### Passage shown
········

Johnny: I'm Captain Johnny from South Florida fishing charters, I grew up in South Florida. I’ve been fishing Lake Ida for about 10 years and I've been professionally guiding on Lake Ida for the last two years - part time for a couple of years before that and full time for the last year and a half. I've been around boats my whole life - I got my first boat when I was 8 years old - just kinda hit the ground running.

Jonathan: So where did you grow up fishing? Who introduced you to fishing?

Johnny: So my Dad introduced me to fishing, we live on the water in Fort Lauderdale and it was really convenient. I had several birthday parties in the backyard where, you know, 30 kids fishing in the backyard. It was the only thing that we did cause I'm not really into video games. Like I said I had my 13' whaler when I was 8 years old - I used to terrorize the canal non-stop. Everyday after school I'd come home it was an old Evinrude 2-stroke, you know how smokey that engine is - it took me about 15 to 20 minutes to start it. I just rolled into canals and did a lot of fishing. I learned how to throw a cast on that boat and took that boat to the Everglades National Park for the first time when I was 11. That boat was the staple of the beginning of my fishing lifestyle and career.

Jonathan: That's totally awesome, so where did you go from there and how did you get into guiding?

········

Item coordinate data
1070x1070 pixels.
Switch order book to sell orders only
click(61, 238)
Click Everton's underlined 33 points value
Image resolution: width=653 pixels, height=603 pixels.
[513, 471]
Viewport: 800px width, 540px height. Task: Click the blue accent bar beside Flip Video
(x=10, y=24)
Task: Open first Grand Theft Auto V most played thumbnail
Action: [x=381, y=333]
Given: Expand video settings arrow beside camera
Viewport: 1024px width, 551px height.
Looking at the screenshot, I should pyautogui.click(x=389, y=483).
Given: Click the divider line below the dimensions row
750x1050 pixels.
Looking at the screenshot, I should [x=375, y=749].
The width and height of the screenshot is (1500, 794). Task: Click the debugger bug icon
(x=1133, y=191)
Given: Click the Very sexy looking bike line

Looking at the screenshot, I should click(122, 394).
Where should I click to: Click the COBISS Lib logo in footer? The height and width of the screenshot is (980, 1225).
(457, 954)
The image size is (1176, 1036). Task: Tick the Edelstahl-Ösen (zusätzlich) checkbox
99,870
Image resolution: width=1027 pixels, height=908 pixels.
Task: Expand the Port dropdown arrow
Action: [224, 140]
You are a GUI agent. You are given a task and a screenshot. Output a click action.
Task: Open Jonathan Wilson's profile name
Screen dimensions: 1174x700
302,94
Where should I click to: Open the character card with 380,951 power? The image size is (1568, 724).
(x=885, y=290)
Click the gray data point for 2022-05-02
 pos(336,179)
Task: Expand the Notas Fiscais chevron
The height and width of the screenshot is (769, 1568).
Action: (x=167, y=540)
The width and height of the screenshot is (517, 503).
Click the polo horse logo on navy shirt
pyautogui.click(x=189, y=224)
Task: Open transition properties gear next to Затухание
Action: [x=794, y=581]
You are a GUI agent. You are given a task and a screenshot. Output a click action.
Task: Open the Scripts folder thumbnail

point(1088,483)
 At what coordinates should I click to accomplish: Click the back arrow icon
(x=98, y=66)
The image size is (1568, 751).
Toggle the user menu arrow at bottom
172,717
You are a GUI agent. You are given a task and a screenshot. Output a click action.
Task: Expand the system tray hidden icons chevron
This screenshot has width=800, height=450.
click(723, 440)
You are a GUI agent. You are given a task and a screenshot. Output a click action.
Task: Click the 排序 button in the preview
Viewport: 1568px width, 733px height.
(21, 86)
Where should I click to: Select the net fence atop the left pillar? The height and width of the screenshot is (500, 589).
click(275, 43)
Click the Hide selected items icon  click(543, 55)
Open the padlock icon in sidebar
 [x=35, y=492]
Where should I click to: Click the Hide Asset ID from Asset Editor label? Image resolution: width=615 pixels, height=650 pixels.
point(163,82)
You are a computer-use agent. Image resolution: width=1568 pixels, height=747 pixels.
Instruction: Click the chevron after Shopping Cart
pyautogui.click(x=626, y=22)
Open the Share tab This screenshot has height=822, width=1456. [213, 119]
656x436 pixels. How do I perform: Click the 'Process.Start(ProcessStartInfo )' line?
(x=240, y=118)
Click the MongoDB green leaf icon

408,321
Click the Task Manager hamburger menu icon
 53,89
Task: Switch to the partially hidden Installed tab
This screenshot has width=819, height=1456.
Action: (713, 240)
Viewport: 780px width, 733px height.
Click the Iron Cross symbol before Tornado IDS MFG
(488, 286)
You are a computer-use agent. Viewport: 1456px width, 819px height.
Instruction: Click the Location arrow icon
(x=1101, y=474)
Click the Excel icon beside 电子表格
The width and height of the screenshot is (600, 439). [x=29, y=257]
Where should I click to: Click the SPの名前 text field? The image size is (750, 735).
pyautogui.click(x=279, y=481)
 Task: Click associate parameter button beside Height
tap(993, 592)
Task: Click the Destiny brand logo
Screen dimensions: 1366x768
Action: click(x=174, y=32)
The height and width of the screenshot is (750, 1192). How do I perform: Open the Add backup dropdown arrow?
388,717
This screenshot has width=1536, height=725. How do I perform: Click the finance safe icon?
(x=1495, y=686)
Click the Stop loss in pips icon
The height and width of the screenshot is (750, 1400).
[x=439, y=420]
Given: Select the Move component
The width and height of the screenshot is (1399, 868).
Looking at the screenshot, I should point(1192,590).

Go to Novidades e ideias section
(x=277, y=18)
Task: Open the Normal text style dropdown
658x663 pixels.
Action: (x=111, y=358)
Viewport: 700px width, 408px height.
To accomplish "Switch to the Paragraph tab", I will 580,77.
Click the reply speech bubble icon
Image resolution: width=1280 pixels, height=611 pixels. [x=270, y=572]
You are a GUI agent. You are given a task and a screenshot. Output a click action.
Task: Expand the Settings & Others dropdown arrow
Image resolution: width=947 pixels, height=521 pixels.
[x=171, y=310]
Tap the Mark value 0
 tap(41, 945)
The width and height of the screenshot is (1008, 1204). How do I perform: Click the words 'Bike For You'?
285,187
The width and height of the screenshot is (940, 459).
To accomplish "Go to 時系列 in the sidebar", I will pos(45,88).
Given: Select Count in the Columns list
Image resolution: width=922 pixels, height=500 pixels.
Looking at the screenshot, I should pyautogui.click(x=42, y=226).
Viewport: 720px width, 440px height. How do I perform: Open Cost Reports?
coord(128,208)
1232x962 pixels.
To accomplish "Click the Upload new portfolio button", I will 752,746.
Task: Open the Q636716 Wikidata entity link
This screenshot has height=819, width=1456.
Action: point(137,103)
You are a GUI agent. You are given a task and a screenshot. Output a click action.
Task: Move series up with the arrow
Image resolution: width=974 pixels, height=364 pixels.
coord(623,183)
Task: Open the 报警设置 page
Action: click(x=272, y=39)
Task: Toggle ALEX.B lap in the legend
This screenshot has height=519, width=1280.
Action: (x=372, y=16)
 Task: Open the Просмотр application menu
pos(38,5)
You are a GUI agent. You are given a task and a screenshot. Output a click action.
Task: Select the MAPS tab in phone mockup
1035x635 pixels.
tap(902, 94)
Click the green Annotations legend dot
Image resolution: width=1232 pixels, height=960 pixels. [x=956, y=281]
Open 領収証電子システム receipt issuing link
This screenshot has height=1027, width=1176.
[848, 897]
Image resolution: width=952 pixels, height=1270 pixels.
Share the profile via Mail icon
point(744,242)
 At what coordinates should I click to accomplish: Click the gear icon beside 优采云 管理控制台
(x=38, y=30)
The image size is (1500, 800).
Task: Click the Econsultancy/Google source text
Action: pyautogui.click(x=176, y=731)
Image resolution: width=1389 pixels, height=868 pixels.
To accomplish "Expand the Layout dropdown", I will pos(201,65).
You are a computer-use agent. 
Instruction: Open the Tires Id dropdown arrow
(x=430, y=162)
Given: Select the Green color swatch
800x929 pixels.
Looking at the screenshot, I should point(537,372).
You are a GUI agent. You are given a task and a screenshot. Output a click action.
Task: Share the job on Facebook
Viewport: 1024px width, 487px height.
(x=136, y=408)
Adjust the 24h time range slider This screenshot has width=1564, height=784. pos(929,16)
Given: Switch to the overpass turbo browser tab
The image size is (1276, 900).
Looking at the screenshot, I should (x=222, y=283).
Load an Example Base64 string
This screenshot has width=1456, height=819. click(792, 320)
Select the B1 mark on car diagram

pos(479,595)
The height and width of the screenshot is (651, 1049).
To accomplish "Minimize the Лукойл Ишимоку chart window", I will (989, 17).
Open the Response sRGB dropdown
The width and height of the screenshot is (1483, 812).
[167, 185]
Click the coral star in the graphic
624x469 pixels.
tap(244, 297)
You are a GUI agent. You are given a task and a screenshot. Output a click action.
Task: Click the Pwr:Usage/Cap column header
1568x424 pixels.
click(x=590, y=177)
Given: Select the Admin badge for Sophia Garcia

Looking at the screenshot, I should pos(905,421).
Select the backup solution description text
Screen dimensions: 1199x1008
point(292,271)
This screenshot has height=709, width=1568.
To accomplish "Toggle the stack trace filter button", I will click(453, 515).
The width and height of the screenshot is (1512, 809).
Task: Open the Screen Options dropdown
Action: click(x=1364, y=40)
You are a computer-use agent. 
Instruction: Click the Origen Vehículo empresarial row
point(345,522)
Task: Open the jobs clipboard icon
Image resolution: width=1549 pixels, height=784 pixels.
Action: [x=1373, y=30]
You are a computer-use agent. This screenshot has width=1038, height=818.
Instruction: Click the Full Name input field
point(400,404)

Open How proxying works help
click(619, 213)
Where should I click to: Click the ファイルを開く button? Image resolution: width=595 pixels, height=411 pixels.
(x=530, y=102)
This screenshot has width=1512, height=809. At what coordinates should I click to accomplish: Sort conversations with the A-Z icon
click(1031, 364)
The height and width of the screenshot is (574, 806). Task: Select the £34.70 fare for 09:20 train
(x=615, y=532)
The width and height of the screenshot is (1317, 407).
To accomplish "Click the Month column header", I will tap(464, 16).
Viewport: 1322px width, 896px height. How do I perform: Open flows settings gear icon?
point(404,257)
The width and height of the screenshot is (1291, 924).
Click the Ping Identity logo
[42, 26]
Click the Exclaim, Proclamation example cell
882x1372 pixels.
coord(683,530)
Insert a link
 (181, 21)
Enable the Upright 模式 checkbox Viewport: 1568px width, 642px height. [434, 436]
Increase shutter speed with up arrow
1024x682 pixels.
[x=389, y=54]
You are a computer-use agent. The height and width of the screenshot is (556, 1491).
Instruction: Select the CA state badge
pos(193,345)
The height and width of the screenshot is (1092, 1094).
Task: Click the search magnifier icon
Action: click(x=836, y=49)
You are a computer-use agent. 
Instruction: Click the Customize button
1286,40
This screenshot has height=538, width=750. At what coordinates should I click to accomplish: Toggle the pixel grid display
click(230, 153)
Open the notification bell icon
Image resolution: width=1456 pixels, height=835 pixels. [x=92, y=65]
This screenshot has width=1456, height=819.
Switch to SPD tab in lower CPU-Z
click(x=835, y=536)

········

### Exercise details
Render in Spanish this sentence from the fishing interview above: "I learned how to throw a cast on that boat and took that boat to the Everglades National Park for the first time when I was 11."

### Correct response
Aprendí a hacer un lance en esa lancha y llevé esa lancha al Parque Nacional Everglades por primera vez cuando tenía 11 años.